Dataset entries>
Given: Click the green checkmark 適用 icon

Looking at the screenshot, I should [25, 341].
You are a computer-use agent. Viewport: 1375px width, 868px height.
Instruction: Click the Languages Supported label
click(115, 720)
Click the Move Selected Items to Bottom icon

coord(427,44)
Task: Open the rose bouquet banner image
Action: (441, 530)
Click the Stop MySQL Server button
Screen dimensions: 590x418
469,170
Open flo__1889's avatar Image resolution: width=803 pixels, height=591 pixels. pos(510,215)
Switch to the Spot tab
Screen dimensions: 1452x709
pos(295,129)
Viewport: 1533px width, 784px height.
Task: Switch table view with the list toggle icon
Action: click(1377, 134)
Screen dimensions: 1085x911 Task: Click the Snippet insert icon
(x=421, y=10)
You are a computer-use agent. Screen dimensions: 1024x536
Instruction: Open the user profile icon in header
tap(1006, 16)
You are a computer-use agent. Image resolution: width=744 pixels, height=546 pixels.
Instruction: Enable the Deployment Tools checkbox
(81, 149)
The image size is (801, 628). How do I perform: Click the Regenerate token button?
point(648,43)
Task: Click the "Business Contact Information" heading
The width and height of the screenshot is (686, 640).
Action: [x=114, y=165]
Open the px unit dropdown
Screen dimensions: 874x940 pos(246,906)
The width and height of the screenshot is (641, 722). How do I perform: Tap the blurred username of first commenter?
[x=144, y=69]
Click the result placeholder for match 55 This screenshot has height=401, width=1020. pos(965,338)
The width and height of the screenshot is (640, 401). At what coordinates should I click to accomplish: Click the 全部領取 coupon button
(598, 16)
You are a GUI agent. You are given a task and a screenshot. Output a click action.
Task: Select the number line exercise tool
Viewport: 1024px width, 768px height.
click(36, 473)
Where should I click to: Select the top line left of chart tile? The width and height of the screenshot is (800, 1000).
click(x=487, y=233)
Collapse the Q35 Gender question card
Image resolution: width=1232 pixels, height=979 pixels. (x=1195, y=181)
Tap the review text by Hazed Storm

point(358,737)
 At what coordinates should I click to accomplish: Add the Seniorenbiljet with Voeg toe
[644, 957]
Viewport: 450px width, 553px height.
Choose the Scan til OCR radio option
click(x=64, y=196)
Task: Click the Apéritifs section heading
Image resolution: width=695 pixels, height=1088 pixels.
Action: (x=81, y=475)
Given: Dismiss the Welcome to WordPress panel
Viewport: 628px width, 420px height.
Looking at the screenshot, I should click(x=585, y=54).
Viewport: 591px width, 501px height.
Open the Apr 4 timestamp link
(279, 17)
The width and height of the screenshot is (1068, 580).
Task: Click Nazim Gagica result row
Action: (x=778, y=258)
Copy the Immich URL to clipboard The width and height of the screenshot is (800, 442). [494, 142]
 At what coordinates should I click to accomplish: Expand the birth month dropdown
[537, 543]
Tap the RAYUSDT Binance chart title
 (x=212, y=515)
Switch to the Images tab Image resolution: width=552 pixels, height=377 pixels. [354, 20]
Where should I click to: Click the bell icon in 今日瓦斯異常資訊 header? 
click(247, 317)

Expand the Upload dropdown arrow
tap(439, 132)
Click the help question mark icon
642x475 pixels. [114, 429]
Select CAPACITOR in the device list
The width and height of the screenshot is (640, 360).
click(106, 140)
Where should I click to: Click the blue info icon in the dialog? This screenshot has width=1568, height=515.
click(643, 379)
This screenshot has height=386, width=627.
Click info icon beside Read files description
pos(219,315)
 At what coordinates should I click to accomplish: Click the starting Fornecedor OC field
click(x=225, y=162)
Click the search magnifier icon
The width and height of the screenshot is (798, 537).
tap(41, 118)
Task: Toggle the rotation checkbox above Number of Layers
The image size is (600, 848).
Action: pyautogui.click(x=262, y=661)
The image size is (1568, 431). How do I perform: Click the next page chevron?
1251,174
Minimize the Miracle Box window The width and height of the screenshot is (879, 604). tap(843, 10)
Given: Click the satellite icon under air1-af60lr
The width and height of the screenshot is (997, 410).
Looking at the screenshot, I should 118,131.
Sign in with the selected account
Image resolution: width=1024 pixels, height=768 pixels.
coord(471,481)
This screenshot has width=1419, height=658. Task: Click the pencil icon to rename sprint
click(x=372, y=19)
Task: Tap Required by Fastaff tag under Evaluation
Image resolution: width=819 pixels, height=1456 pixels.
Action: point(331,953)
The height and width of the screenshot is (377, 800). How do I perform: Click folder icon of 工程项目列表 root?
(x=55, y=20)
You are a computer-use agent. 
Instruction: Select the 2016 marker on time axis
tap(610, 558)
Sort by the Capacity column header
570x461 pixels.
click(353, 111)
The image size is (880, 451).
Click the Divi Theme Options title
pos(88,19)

About this task>
Please return all of the entries exactly as they were given.

Exercise solution>
Given: Click the green checkmark 適用 icon

Looking at the screenshot, I should [25, 341].
You are a computer-use agent. Viewport: 1375px width, 868px height.
Instruction: Click the Languages Supported label
click(115, 720)
Click the Move Selected Items to Bottom icon

coord(427,44)
Task: Open the rose bouquet banner image
Action: (441, 530)
Click the Stop MySQL Server button
Screen dimensions: 590x418
469,170
Open flo__1889's avatar Image resolution: width=803 pixels, height=591 pixels. pos(510,215)
Switch to the Spot tab
Screen dimensions: 1452x709
pos(295,129)
Viewport: 1533px width, 784px height.
Task: Switch table view with the list toggle icon
Action: click(1377, 134)
Screen dimensions: 1085x911 Task: Click the Snippet insert icon
(x=421, y=10)
You are a computer-use agent. Screen dimensions: 1024x536
Instruction: Open the user profile icon in header
tap(1006, 16)
You are a computer-use agent. Image resolution: width=744 pixels, height=546 pixels.
Instruction: Enable the Deployment Tools checkbox
(81, 149)
The image size is (801, 628). How do I perform: Click the Regenerate token button?
point(648,43)
Task: Click the "Business Contact Information" heading
The width and height of the screenshot is (686, 640).
Action: [x=114, y=165]
Open the px unit dropdown
Screen dimensions: 874x940 pos(246,906)
The width and height of the screenshot is (641, 722). How do I perform: Tap the blurred username of first commenter?
[x=144, y=69]
Click the result placeholder for match 55 This screenshot has height=401, width=1020. pos(965,338)
The width and height of the screenshot is (640, 401). At what coordinates should I click to accomplish: Click the 全部領取 coupon button
(598, 16)
You are a GUI agent. You are given a task and a screenshot. Output a click action.
Task: Select the number line exercise tool
Viewport: 1024px width, 768px height.
click(36, 473)
Where should I click to: Select the top line left of chart tile? The width and height of the screenshot is (800, 1000).
click(x=487, y=233)
Collapse the Q35 Gender question card
Image resolution: width=1232 pixels, height=979 pixels. (x=1195, y=181)
Tap the review text by Hazed Storm

point(358,737)
 At what coordinates should I click to accomplish: Add the Seniorenbiljet with Voeg toe
[644, 957]
Viewport: 450px width, 553px height.
Choose the Scan til OCR radio option
click(x=64, y=196)
Task: Click the Apéritifs section heading
Image resolution: width=695 pixels, height=1088 pixels.
Action: (x=81, y=475)
Given: Dismiss the Welcome to WordPress panel
Viewport: 628px width, 420px height.
Looking at the screenshot, I should click(x=585, y=54).
Viewport: 591px width, 501px height.
Open the Apr 4 timestamp link
(279, 17)
The width and height of the screenshot is (1068, 580).
Task: Click Nazim Gagica result row
Action: (x=778, y=258)
Copy the Immich URL to clipboard The width and height of the screenshot is (800, 442). [494, 142]
 At what coordinates should I click to accomplish: Expand the birth month dropdown
[537, 543]
Tap the RAYUSDT Binance chart title
 (x=212, y=515)
Switch to the Images tab Image resolution: width=552 pixels, height=377 pixels. [354, 20]
Where should I click to: Click the bell icon in 今日瓦斯異常資訊 header? 
click(247, 317)

Expand the Upload dropdown arrow
tap(439, 132)
Click the help question mark icon
642x475 pixels. [114, 429]
Select CAPACITOR in the device list
The width and height of the screenshot is (640, 360).
click(106, 140)
Where should I click to: Click the blue info icon in the dialog? This screenshot has width=1568, height=515.
click(643, 379)
This screenshot has height=386, width=627.
Click info icon beside Read files description
pos(219,315)
 At what coordinates should I click to accomplish: Click the starting Fornecedor OC field
click(x=225, y=162)
Click the search magnifier icon
The width and height of the screenshot is (798, 537).
tap(41, 118)
Task: Toggle the rotation checkbox above Number of Layers
The image size is (600, 848).
Action: pyautogui.click(x=262, y=661)
The image size is (1568, 431). How do I perform: Click the next page chevron?
1251,174
Minimize the Miracle Box window The width and height of the screenshot is (879, 604). tap(843, 10)
Given: Click the satellite icon under air1-af60lr
The width and height of the screenshot is (997, 410).
Looking at the screenshot, I should 118,131.
Sign in with the selected account
Image resolution: width=1024 pixels, height=768 pixels.
coord(471,481)
This screenshot has width=1419, height=658. Task: Click the pencil icon to rename sprint
click(x=372, y=19)
Task: Tap Required by Fastaff tag under Evaluation
Image resolution: width=819 pixels, height=1456 pixels.
Action: point(331,953)
The height and width of the screenshot is (377, 800). How do I perform: Click folder icon of 工程项目列表 root?
(x=55, y=20)
You are a computer-use agent. 
Instruction: Select the 2016 marker on time axis
tap(610, 558)
Sort by the Capacity column header
570x461 pixels.
click(353, 111)
The image size is (880, 451).
Click the Divi Theme Options title
pos(88,19)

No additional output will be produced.